My jaw drops open. “Done?”
“No time for games, Mrs. H—. We have the proof.”
The woman with the clipboard speaks up. Her tone is gentler, soothing, but her words unequivocal. “We have given the baby something, Mrs. H—. It will help him with the spitting up.”
“Something?” I repeat foolishly.
“To counteract the effects of the methadone,” the young doctor says sternly. He has other patients to see; he does not have time for niceties.
“Methadone?” I am in a nightmare. Soon I will wake up, I tell myself. I repeat my question. The doctor does not answer me.
The woman with the clipboard begins to write something on what I can see is some sort of official form. “Of course, you can’t take your baby with you,” she says. “You’ll have to leave him with us. We have already reported the situation. That’s why I’m here. I’m a social worker. I’m here to help you.”
The room begins to spin, faster and faster. I am in a whirlwind, voices bouncing and swirling against each other. I hear the words heroin, needles, baby spitting up, methadone. I am a wild woman now. I strip off my gown. I do not care who sees my body, my flabby belly, my pendulous breasts. “Where? Where?” I stick out my arms; my nails scratch long ashy lines across my veins. “Where are the needle marks? Where have I injected heroin into myself?”
The well-dressed, perfectly coiffed social worker is taken aback. She pulls her clipboard to her chest, armor to protect herself from the crazy woman I have become.
“Where?” I slide my hands down my bare legs. I am trembling all over.
The woman brings the clipboard closer to her chest. It is her heart she wants to protect now, the
heart I can see is bleeding for me. “It’s a mistake,” she whispers to the doctor. “I think we made a mistake here.”
D— arrives later. I am shaking, not so much with anger as with fear. What have they done to my son? Why haven’t they brought him to me? I cannot speak. D— has to grab me roughly by my shoulders and shake me to get me to speak.
“They have given him methadone.” I force the words through clenched muscles tightening my throat. “We have to stop them.”
“Calm down, calm down,” D— says.
My husband’s girlfriend is waiting for him. He is impatient. This incident—that his child could have been given methadone—is an inconvenience for him.
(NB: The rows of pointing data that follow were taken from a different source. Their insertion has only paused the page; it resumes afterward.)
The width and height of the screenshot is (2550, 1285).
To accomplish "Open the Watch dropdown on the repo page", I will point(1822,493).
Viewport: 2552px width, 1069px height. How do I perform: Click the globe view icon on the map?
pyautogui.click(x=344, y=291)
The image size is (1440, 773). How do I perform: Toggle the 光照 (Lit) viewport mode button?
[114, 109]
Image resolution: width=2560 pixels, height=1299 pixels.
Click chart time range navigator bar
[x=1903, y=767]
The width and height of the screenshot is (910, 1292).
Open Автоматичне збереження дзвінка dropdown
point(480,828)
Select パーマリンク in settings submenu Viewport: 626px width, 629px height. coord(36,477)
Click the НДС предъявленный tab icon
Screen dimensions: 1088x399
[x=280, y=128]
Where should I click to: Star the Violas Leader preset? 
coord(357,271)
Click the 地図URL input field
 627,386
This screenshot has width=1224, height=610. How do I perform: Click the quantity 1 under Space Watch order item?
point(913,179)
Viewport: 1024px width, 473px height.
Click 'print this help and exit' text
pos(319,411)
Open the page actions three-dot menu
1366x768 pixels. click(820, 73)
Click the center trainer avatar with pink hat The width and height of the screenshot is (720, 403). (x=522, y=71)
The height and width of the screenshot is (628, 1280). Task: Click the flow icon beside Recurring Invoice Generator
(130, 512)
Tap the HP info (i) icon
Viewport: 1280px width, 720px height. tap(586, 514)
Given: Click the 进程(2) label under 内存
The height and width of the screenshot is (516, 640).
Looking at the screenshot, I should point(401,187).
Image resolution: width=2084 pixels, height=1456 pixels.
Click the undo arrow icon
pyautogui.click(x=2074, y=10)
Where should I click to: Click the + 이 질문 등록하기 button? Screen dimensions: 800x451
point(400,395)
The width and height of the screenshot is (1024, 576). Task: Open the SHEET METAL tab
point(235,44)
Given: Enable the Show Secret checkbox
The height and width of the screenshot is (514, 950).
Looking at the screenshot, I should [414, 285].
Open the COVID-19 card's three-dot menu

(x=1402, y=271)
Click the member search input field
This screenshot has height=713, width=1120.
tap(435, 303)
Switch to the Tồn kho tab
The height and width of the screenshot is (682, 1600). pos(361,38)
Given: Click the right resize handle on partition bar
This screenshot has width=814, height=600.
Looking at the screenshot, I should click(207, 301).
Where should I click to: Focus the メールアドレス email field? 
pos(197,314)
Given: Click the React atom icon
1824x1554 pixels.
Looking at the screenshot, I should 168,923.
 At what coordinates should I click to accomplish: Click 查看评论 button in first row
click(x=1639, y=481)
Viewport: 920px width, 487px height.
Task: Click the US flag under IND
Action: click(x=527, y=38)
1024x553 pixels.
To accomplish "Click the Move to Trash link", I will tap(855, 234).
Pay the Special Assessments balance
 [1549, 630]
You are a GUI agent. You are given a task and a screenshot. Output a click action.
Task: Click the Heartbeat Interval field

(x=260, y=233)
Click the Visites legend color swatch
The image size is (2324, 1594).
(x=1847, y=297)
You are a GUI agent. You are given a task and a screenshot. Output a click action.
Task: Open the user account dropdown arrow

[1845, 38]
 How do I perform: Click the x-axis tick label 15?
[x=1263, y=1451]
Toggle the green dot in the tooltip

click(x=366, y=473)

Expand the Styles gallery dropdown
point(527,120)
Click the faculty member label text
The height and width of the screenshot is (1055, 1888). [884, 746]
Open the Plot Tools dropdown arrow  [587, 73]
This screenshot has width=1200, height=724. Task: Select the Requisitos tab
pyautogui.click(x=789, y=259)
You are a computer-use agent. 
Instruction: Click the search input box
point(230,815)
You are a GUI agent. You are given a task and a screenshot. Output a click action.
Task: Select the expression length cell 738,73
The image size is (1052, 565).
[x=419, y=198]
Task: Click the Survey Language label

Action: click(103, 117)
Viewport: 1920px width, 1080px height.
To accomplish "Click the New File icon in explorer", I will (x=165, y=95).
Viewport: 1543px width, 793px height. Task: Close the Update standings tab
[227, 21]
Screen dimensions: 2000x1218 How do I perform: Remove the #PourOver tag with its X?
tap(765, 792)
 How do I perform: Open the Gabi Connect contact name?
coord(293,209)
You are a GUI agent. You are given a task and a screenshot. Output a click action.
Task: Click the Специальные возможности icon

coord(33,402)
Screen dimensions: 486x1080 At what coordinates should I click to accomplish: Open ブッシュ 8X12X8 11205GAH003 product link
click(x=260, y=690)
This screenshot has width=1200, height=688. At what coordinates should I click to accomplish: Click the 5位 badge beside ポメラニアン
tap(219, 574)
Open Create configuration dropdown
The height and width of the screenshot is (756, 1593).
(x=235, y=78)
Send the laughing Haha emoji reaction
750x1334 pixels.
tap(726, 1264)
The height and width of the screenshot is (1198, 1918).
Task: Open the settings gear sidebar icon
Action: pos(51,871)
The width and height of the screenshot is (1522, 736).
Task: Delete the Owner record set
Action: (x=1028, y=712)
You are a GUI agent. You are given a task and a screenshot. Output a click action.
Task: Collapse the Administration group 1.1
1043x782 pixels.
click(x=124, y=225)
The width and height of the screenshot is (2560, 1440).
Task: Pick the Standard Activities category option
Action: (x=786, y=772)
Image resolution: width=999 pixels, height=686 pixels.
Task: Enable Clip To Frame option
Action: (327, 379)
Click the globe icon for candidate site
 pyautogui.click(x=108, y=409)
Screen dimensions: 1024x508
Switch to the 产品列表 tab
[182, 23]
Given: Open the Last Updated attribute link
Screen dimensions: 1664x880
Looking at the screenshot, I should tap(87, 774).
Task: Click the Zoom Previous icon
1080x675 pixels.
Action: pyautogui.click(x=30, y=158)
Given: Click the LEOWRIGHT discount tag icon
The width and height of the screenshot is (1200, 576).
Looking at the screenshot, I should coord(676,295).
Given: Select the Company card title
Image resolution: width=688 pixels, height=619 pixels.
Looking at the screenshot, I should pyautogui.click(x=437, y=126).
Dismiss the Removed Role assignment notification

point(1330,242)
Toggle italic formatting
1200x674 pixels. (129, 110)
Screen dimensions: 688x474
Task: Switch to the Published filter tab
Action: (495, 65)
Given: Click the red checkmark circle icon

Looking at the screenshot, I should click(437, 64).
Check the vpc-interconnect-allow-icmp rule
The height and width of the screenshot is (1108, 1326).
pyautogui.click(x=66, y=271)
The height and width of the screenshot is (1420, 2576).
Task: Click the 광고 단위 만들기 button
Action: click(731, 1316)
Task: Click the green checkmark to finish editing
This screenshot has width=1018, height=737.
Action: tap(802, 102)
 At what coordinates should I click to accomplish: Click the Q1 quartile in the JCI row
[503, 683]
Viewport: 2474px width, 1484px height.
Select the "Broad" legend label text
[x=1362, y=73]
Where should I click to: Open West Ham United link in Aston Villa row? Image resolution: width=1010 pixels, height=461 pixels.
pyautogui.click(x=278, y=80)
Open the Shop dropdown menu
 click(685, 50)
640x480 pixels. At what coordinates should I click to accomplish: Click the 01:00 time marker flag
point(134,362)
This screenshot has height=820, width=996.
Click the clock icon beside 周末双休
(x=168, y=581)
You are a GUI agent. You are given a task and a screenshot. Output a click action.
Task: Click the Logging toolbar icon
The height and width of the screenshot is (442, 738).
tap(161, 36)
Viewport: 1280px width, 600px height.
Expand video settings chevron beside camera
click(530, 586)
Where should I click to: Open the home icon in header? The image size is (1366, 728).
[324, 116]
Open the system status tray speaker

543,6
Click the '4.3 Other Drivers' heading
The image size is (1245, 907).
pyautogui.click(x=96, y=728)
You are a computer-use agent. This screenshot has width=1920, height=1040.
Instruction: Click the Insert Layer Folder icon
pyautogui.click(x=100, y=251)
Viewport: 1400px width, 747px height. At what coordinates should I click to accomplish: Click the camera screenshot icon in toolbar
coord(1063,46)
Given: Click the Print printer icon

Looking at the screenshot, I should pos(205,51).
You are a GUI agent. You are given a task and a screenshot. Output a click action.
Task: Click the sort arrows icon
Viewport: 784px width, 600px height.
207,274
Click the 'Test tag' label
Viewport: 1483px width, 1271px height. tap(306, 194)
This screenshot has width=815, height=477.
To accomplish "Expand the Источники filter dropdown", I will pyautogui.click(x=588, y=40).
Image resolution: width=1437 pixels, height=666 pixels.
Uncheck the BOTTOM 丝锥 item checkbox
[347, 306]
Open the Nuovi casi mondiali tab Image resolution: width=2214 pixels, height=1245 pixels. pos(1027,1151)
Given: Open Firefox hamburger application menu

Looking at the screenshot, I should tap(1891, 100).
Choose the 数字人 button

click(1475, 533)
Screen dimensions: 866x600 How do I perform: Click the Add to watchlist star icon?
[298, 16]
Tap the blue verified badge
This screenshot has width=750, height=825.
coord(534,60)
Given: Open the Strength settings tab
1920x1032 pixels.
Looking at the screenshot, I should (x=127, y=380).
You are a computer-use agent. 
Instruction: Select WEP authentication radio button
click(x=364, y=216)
Though I do not know this now, the day we bring our son home, he will disappear for week. So he does not need my craziness, my paranoia (he seems to believe) interrupting his plans. “Calm down. Calm down,” he repeats. I cannot calm down.
We go to see the director of the hospital. He has heard from the social worker and the doctor, of course. He is ready for us, ready with his lies.
—No, not at all. We haven’t given your son methadone.
—But the doctor said—
—He’s an intern. He misunderstood. Misspoke.
—And the woman who was with him?
—She apologized. It was a mistake. She went to the wrong room.
—Then I want to take my son home now. Not tomorrow. Tonight.
—Well, we can’t do that. Hospital rules.
—What rules?
—We have to get permission from the pediatrician.
—I’m his mother. I want to take him home now.
There is silence. I wait. The director shuffles some papers on his desk.
—Mrs. H—. His voice is syrupy, patronizing. Mrs. H—, I know how you feel. I would feel the same way if I were in your situation, but I can assure you that we did not give your son methadone. As I said, the doctor misspoke. He is young, he didn’t understand. We will take perfect care of your son, I promise. We have to be sure that nothing is wrong with him. The spitting up, you know . . . He shuffles the papers again. He avoids my eyes.